Brief: From the records below, take each line where the string "computer" shows up and copy it.

────────────────────

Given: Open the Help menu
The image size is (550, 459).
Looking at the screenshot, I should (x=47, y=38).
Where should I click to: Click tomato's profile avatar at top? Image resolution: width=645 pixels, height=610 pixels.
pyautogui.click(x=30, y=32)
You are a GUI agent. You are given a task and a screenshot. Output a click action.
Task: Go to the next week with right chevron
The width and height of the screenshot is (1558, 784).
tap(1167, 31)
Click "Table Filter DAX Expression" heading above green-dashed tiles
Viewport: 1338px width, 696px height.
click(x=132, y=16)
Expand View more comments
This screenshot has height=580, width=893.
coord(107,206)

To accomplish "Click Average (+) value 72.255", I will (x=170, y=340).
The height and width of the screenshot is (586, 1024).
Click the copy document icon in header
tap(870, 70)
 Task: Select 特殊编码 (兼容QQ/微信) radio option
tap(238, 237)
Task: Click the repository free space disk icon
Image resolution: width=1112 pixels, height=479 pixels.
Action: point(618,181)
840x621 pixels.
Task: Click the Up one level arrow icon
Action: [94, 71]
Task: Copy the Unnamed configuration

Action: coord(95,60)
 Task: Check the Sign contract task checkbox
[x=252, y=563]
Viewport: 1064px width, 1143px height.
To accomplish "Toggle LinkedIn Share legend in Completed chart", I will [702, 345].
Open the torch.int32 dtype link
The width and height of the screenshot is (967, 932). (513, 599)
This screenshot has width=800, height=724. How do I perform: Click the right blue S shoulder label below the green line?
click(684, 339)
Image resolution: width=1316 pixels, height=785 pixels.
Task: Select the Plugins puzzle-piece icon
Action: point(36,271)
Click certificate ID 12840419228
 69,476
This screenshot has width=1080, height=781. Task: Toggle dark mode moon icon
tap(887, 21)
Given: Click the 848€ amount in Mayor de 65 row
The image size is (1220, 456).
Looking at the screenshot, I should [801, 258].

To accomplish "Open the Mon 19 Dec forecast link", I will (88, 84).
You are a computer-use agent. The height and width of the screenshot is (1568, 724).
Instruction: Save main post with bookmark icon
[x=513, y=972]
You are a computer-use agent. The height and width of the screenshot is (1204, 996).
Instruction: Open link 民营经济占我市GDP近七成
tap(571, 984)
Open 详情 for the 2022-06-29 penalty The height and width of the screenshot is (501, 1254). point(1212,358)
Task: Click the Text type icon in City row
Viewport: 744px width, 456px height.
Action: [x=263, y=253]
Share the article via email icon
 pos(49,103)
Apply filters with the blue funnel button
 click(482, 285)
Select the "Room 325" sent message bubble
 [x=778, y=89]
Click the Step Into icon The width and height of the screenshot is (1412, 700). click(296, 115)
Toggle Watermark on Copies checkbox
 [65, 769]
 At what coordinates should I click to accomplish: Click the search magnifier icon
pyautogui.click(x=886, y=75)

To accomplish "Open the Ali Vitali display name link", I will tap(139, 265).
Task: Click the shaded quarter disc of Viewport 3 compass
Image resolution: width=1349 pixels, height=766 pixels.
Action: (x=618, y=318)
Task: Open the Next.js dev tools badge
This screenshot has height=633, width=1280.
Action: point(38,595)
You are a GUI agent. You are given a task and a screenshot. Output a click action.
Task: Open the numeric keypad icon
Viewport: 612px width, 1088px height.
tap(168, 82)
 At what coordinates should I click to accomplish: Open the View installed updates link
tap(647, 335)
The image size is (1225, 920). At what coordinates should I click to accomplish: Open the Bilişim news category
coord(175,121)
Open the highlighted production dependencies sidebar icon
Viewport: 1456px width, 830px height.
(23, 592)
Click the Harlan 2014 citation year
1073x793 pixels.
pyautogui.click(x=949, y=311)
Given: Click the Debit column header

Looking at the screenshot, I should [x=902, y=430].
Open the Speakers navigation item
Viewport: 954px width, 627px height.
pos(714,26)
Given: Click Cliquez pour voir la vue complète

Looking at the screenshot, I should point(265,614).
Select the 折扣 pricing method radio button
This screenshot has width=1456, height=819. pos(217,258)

────────────────────

Output:
You are a computer-use agent. The height and width of the screenshot is (1568, 724).
You are a computer-use agent. The height and width of the screenshot is (1204, 996).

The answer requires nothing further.